Large acquisitions like these typically require premerger notification with the Federal Trade Commission under the Hart-Scott-Rodino Act. That law imposes a waiting period before deals can close so regulators can review potential competitive harm. Failing to file carries civil penalties of up to $53,088 per day.

NEA’s Minority Investment

New Enterprise Associates, one of the largest venture capital firms in the United States, joined the ownership group as a minority investor. This investment provided capital for technology expansion but did not shift majority control away from JLL Partners and Water Street. As a minority stakeholder, NEA’s role centers on supporting growth-stage initiatives rather than day-to-day management decisions.

Minority investments in private equity-backed companies like Eversana typically come with contractual protections spelled out in a shareholders’ agreement. These agreements define the minority investor’s voting rights, board representation (if any), and exit options. For example, a minority investor may negotiate the right to sell its stake alongside the majority owners if they decide to exit, preventing the minority from being left behind in a deal it didn’t choose.

DATA EXTRACTS:
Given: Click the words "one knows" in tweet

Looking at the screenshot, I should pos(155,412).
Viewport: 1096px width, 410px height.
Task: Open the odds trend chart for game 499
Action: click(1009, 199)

ACTIVITIES:
a – According to the passage on Eversana's ownership, which firms kept majority control after NEA joined as a minority investor?
b – Write the next part of the passage on Eversana's ownership, picking up after its last sentence.

OUTPUTS BY TASK:
a – JLL Partners and Water Street

b –
Key Acquisitions After Formation

The most significant post-formation deal came in December 2021, when Eversana acquired Intouch Group, a global agency network focused on digital-first marketing and advertising for pharmaceutical and biotech companies.5EVERSANA. EVERSANA Completes Acquisition of Intouch Group, Adds the Premiere Digital-First Agency Network to the Market Leader in Next-Generation Commercialization The combined entity rebranded as EVERSANA INTOUCH, adding data analytics and creative capabilities to the platform’s commercial services.6EVERSANA INTOUCH. About EVERSANA INTOUCH

This acquisition mattered because it filled a gap the original six-company merger hadn’t addressed. The founding platform covered market access, patient support, and supply chain work, but it lacked an in-house agency capable of running large-scale digital campaigns for drug brands. Adding Intouch Group gave Eversana a direct line from marketing strategy through patient enrollment, all under one roof.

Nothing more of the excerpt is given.